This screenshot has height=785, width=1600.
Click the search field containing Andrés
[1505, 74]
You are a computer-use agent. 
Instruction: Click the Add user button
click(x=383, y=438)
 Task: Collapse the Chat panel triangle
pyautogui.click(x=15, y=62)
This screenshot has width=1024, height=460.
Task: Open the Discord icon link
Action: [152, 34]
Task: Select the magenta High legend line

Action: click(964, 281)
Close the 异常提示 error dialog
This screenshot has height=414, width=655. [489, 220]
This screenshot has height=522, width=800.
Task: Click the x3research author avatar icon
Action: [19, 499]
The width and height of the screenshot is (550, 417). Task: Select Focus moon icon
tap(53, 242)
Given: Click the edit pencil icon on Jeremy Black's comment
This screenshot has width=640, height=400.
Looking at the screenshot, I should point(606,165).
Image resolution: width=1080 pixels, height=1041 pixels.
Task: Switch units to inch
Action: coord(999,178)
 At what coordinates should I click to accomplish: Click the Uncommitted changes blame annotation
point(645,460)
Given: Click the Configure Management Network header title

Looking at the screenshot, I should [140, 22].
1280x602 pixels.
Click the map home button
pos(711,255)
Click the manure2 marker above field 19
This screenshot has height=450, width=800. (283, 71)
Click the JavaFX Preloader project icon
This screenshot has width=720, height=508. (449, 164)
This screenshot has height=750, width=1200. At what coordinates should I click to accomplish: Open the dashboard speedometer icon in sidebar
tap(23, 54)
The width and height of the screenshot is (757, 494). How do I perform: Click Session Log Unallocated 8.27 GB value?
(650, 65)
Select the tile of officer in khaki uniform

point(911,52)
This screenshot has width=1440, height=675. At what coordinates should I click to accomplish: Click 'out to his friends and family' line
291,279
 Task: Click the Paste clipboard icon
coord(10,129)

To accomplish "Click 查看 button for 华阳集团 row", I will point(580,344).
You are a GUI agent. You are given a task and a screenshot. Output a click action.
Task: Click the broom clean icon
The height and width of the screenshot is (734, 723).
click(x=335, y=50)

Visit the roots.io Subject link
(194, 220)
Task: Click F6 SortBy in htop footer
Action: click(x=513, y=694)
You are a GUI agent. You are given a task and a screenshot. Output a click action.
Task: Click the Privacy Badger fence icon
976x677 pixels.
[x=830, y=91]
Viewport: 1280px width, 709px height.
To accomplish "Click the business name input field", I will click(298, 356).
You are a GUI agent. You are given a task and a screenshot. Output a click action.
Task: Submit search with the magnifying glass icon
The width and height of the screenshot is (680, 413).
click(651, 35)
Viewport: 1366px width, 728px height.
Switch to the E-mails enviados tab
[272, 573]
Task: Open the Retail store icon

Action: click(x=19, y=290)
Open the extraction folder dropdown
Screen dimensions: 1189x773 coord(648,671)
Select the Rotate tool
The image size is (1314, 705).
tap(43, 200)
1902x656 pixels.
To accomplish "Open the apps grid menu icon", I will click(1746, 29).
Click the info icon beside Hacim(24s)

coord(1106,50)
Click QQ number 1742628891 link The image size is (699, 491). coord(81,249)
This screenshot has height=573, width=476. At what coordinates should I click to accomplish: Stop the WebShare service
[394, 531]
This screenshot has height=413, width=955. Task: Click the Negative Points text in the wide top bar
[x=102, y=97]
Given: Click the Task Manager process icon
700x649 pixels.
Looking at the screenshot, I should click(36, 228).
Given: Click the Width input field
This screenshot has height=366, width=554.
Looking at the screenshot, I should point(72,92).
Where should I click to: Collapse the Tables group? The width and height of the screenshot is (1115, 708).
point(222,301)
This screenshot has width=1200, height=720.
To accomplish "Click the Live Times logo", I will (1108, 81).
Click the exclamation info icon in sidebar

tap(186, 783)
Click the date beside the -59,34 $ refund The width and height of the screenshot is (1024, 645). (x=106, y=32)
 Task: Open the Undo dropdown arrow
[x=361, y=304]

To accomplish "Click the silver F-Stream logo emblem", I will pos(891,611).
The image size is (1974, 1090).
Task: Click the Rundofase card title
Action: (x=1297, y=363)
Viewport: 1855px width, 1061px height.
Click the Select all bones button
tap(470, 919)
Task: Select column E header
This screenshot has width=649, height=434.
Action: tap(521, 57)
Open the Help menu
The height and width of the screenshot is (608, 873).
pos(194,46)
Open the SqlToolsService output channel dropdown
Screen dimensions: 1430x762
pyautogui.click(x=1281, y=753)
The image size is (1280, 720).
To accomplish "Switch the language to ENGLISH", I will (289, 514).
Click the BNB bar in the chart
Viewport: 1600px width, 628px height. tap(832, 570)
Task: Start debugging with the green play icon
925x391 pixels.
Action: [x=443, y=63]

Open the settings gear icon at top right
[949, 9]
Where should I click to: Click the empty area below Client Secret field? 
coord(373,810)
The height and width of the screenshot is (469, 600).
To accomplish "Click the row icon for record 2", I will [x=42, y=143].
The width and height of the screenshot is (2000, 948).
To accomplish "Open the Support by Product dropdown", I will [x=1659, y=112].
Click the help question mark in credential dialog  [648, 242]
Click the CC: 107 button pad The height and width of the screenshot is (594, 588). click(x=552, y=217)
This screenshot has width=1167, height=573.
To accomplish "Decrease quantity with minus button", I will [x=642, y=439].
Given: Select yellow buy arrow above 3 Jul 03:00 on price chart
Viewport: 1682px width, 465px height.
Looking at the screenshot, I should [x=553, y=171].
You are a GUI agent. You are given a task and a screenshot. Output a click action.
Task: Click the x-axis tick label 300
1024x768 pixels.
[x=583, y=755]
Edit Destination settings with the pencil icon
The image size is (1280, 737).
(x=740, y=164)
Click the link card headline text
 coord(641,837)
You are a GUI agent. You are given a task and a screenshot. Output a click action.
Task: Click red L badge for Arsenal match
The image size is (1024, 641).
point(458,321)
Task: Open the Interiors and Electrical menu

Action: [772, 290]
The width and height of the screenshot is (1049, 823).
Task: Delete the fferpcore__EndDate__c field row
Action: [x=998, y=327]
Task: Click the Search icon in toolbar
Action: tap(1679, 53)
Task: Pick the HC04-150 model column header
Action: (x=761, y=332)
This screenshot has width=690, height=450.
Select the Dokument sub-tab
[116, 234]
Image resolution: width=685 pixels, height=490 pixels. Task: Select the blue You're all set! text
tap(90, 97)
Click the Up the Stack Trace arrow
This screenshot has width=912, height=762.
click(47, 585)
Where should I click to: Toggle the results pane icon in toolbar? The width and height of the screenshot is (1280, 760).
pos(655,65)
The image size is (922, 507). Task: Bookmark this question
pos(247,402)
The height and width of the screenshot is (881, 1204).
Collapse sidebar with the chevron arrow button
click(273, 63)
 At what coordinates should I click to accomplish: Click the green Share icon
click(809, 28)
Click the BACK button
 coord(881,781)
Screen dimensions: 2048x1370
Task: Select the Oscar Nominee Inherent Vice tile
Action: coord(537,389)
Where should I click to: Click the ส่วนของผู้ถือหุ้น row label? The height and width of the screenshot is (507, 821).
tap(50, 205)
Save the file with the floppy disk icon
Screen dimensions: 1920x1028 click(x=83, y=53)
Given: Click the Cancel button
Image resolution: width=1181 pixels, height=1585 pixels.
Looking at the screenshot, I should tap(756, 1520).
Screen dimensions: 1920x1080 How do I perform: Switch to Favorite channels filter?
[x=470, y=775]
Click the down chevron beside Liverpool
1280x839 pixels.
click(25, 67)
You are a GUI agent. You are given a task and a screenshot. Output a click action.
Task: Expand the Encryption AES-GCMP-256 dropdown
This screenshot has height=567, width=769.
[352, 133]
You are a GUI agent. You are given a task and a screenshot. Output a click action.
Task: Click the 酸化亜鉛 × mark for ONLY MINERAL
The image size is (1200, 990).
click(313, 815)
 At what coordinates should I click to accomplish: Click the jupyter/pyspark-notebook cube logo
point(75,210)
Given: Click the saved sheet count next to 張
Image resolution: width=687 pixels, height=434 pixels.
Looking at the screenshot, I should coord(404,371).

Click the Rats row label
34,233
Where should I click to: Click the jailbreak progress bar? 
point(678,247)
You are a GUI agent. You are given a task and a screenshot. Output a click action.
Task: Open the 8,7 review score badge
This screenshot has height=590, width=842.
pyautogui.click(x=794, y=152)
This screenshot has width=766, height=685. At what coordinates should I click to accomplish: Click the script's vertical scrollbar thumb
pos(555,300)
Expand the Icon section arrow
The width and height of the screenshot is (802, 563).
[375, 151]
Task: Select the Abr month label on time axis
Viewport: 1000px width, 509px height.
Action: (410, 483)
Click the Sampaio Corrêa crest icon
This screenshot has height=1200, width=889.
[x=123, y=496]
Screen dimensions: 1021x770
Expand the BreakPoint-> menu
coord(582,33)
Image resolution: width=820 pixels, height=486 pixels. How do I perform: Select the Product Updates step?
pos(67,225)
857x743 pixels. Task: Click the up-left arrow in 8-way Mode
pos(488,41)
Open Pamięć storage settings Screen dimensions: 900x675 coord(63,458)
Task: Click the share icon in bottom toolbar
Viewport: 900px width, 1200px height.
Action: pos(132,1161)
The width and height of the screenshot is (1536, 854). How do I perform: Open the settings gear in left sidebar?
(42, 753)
━━━━━━━━
# Task requirements:
Only the lines above from the one with "The image size is (1200, 990)." through the one with "Screen dimensions: 1021x770" should be duplicated, character for character.

# Task answer:
The image size is (1200, 990).
click(313, 815)
 At what coordinates should I click to accomplish: Click the jupyter/pyspark-notebook cube logo
point(75,210)
Given: Click the saved sheet count next to 張
Image resolution: width=687 pixels, height=434 pixels.
Looking at the screenshot, I should coord(404,371).

Click the Rats row label
34,233
Where should I click to: Click the jailbreak progress bar? 
point(678,247)
You are a GUI agent. You are given a task and a screenshot. Output a click action.
Task: Open the 8,7 review score badge
This screenshot has height=590, width=842.
pyautogui.click(x=794, y=152)
This screenshot has width=766, height=685. At what coordinates should I click to accomplish: Click the script's vertical scrollbar thumb
pos(555,300)
Expand the Icon section arrow
The width and height of the screenshot is (802, 563).
[375, 151]
Task: Select the Abr month label on time axis
Viewport: 1000px width, 509px height.
Action: (410, 483)
Click the Sampaio Corrêa crest icon
This screenshot has height=1200, width=889.
[x=123, y=496]
Screen dimensions: 1021x770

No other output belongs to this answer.